**SOURCE RECORDS**
=-=-=-=-=

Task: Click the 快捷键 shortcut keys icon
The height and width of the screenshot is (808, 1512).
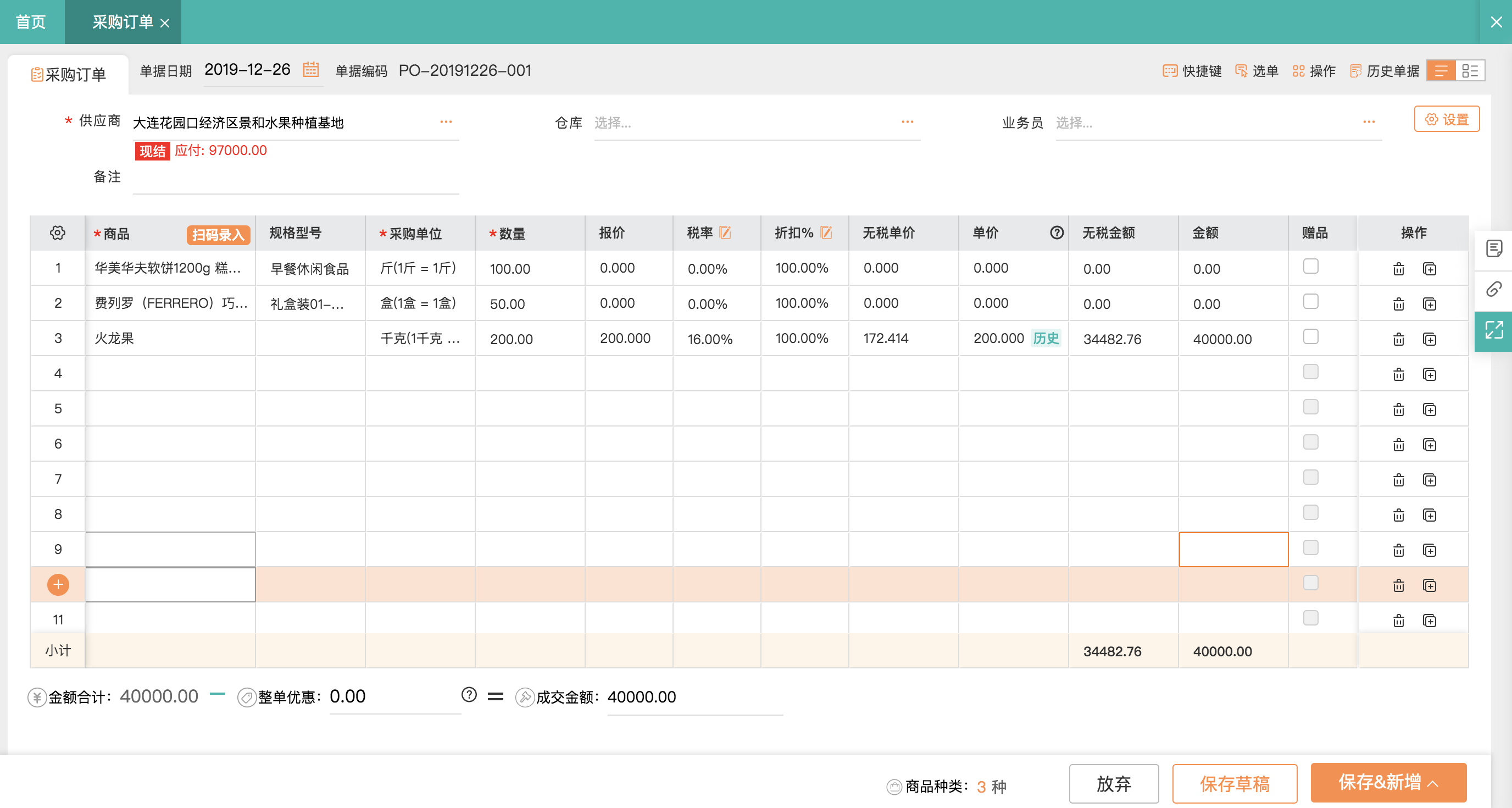Action: [1168, 70]
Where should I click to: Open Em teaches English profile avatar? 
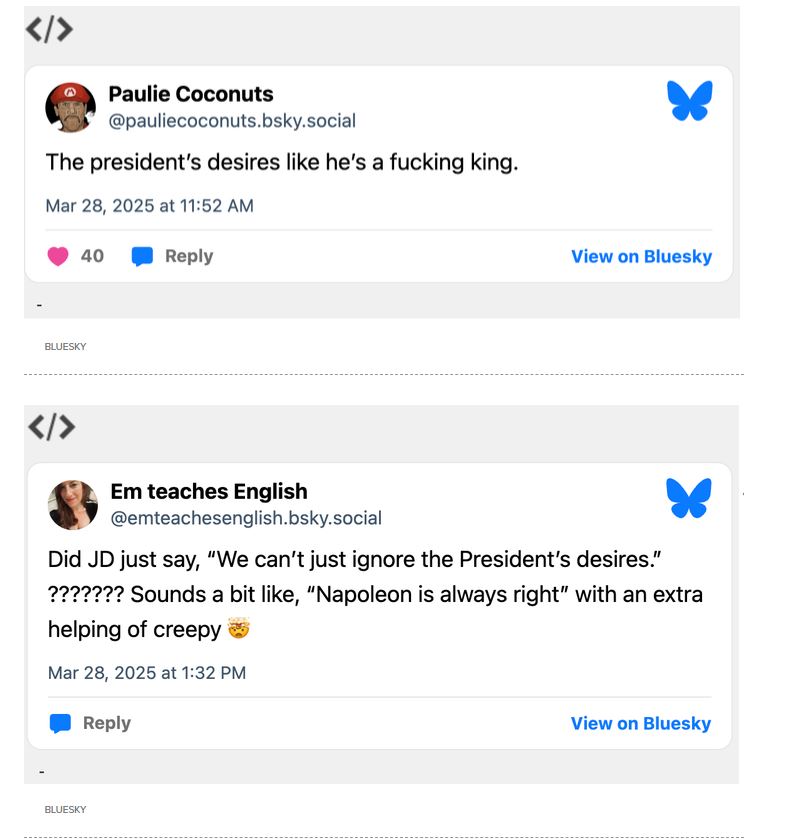(x=73, y=504)
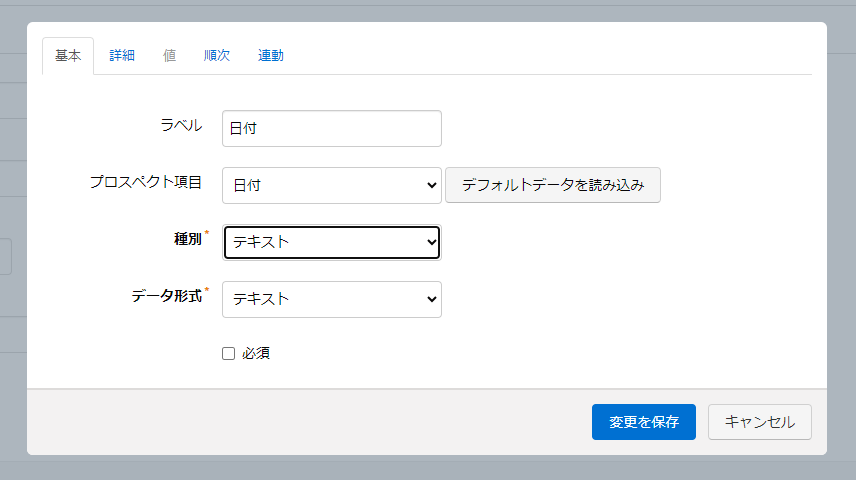This screenshot has width=856, height=480.
Task: Click the 必須 label text beside checkbox
Action: tap(256, 353)

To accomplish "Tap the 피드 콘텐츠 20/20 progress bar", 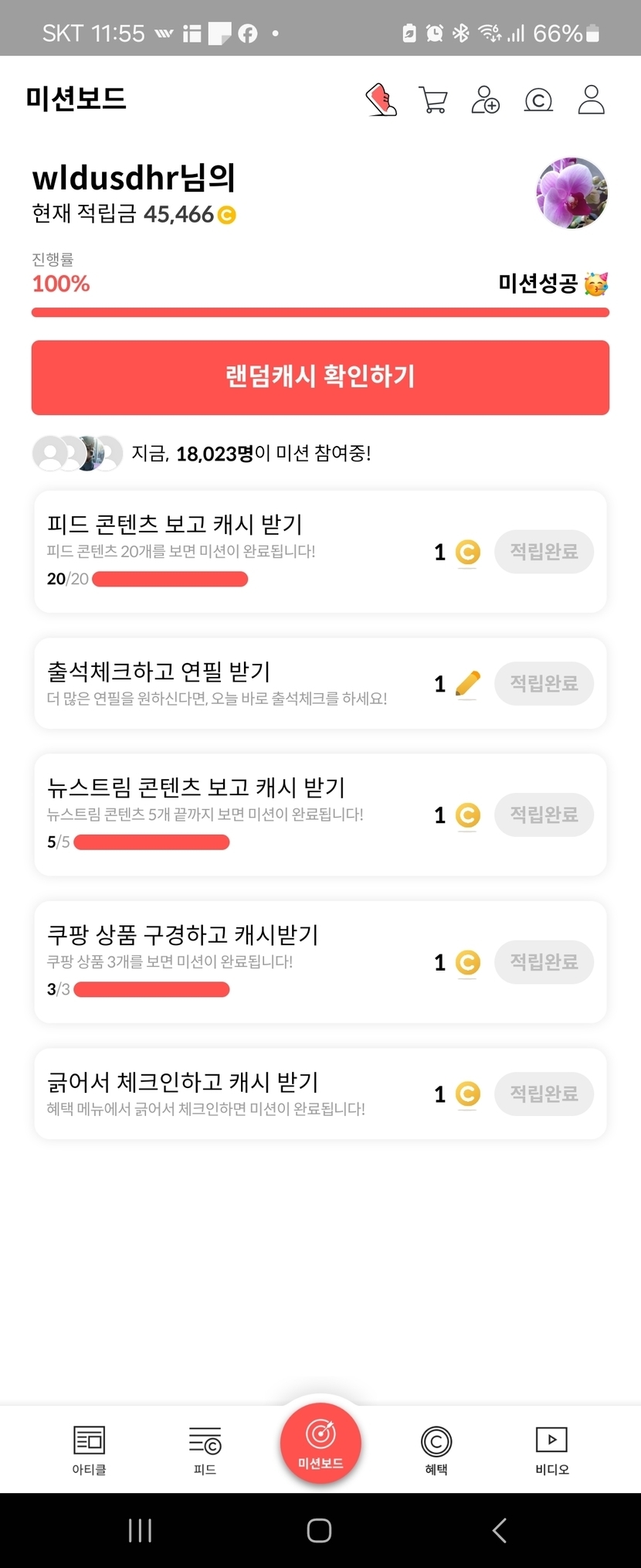I will (170, 579).
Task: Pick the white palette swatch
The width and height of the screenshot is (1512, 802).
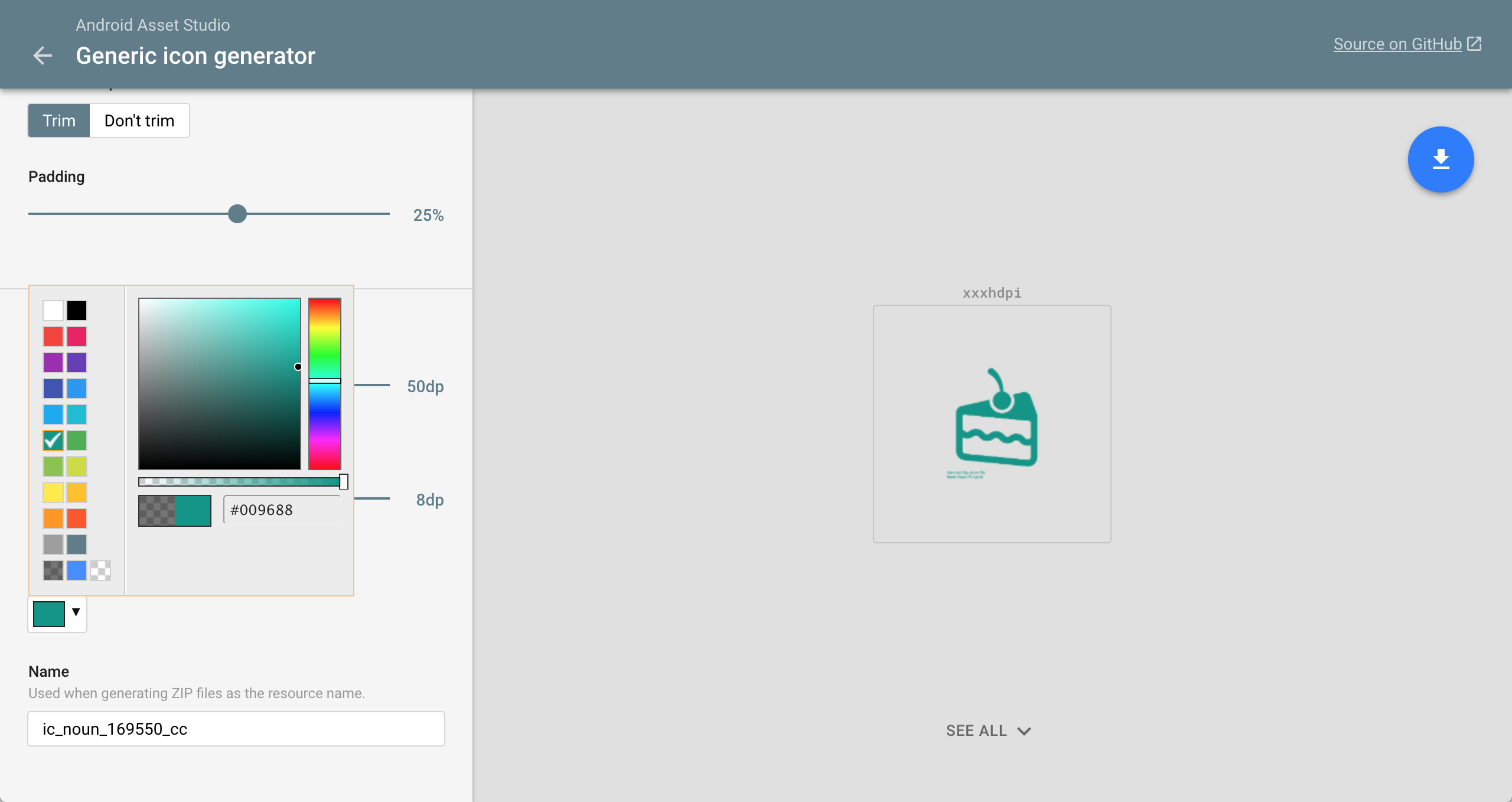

=-=-=-=-=

**EXERCISE REQUIREMENTS**
Copy the stretch from the line containing "Task: Pick the white palette swatch" through the end of the data, replacing "white" with "black" and keeping everything else the same. Leave the pictures out.

**CORRECT OUTPUT**
Task: Pick the black palette swatch
The width and height of the screenshot is (1512, 802).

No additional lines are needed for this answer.